Objectives A microfluidic cell culture chip coupled with PSAPD (μF-PSAPD) has been developed to give continuous measurements of radioactivity in individual chambers that can be used to provide useful biological information of cells. New strategies of controlling the infusion and tracer level are needed to provide reliable estimates of the parameters.

Methods A switching strategy (SS) was conceived that consists of multiple medium-infusion cycles, each of which has a tracer incubation (TI) period followed by a background-removed (BR) period (tracer-free medium). Performance of SS was evaluated by computer simulation and by experiments on MF-PSAPD. In simulation, realistic FDG kinetics of 12 cycles of TI and BR periods (5 min each) corresponding to 4 different sets of k values were simulated. Then, k values were estimated by regressing the kinetics with the FDG model. Results of 120 realizations were obtained and compared to those of constant infusion. For experiments, SS was adopted on a μF-PSAPD once with 4 cell lines (U87, P8, CaP8, B16) in different chambers, and in another with 3 medium glucose levels.

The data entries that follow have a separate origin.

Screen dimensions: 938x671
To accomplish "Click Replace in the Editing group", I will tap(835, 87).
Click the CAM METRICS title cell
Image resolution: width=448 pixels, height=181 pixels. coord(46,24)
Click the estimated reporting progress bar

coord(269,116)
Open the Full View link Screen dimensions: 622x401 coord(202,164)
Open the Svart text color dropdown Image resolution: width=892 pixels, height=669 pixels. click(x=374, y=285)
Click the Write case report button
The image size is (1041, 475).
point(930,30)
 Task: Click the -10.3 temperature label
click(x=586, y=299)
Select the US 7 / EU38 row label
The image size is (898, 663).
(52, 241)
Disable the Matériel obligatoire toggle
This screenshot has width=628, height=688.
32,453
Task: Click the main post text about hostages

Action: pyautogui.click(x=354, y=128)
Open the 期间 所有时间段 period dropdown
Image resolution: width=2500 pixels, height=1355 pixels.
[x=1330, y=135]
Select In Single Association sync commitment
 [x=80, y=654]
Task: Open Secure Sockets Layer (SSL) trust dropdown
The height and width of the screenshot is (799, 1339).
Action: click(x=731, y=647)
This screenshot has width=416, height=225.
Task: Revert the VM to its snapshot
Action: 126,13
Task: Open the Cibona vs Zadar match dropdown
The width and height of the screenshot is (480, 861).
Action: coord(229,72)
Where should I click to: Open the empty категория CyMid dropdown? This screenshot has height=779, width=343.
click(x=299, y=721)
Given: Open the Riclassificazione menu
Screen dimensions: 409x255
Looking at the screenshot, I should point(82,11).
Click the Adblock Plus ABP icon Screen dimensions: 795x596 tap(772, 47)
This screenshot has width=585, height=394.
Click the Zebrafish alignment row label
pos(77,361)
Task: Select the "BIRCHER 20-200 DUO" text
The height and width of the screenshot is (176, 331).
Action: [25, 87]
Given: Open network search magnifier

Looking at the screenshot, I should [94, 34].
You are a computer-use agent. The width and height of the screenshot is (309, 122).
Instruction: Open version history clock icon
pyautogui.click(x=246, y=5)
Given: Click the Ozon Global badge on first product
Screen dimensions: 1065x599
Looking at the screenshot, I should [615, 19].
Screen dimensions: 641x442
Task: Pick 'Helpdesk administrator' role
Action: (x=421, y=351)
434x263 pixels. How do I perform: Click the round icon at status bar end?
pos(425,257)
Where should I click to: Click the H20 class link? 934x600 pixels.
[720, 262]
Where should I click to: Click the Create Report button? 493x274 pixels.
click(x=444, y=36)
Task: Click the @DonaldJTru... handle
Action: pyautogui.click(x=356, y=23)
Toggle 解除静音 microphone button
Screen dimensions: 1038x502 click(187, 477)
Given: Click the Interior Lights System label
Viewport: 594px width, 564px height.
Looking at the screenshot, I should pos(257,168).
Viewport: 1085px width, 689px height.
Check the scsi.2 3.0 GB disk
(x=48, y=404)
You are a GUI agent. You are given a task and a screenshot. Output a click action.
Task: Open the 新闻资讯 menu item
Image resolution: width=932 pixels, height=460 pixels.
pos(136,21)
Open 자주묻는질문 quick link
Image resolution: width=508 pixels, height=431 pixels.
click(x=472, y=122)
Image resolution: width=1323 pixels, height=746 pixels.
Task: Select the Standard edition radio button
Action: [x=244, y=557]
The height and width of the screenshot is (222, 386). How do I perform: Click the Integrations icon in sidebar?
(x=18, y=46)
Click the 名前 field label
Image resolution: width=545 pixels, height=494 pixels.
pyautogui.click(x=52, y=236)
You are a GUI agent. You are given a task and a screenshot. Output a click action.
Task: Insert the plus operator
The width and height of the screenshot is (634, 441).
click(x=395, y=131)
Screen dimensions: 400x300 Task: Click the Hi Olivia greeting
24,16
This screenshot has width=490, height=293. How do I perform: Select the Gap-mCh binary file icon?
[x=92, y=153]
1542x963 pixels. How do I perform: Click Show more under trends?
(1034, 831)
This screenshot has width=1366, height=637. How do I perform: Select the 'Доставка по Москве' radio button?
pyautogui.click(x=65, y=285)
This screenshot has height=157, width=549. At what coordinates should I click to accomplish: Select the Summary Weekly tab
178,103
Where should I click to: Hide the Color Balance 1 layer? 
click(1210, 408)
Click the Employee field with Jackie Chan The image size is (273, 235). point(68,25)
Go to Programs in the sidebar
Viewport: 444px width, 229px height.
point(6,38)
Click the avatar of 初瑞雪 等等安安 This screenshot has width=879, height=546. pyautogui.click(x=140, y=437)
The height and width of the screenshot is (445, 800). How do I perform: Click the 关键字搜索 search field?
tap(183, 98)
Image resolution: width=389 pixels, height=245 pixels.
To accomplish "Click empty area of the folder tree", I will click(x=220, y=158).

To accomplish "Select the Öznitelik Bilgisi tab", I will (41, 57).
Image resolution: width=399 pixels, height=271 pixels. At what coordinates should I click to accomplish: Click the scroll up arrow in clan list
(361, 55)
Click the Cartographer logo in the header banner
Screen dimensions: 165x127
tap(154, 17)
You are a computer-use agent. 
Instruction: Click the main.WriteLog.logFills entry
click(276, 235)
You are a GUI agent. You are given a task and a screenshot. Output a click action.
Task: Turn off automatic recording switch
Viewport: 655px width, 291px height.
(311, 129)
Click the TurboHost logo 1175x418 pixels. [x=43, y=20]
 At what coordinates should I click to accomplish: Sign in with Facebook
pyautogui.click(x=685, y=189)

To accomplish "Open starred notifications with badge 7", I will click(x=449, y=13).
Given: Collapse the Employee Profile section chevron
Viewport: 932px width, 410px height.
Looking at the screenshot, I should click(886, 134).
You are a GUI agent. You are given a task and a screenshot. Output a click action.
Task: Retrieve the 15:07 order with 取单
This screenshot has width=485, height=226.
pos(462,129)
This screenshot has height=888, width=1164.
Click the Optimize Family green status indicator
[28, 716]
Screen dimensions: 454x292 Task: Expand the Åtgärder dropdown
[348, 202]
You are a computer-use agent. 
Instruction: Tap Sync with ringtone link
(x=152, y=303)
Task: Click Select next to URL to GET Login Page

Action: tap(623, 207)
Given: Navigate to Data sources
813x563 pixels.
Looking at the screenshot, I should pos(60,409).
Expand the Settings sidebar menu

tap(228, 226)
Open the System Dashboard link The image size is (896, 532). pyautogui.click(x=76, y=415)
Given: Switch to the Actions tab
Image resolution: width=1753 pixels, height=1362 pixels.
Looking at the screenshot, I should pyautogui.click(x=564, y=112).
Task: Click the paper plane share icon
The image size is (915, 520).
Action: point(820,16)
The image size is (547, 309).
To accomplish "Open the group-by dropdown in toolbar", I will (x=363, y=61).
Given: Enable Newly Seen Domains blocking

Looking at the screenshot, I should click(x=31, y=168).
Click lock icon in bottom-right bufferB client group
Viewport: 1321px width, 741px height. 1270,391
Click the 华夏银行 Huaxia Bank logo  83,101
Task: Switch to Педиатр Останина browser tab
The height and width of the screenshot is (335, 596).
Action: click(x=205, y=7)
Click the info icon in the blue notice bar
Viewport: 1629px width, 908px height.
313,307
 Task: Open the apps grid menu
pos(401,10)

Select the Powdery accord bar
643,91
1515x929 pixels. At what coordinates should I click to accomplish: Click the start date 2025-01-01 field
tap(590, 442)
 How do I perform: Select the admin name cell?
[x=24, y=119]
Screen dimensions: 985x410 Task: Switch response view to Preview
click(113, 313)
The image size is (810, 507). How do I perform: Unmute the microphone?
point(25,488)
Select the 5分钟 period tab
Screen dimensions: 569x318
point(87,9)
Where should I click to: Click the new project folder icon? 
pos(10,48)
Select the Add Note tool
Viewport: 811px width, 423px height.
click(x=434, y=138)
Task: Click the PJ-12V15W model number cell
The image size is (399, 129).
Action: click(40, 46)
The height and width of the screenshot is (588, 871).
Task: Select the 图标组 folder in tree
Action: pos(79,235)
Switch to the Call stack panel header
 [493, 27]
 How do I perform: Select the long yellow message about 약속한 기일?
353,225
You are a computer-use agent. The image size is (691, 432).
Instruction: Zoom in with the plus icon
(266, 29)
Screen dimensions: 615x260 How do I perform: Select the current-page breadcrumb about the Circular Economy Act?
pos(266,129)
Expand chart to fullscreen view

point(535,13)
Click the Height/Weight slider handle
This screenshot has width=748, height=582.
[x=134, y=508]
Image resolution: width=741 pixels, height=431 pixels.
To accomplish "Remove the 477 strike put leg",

Results Simulations showed that the estimated k values with SS have large reduction in %CV compared to those of constant infusion, with the largest reduction in Ki from 116 to 12. For experiments, measured kinetics was well fitted by the model (R-square=0.9999 on average). Ranks of Ki estimate were CaP8> B16 > P8>U87. Ki was inversely related to glucose level as expected.

Conclusions The new strategy of tracer infusion provides reliable estimates of FDG Ki in μF-PSAPD. Optimization of the cyclic periods is expected to improve parameter estimation further.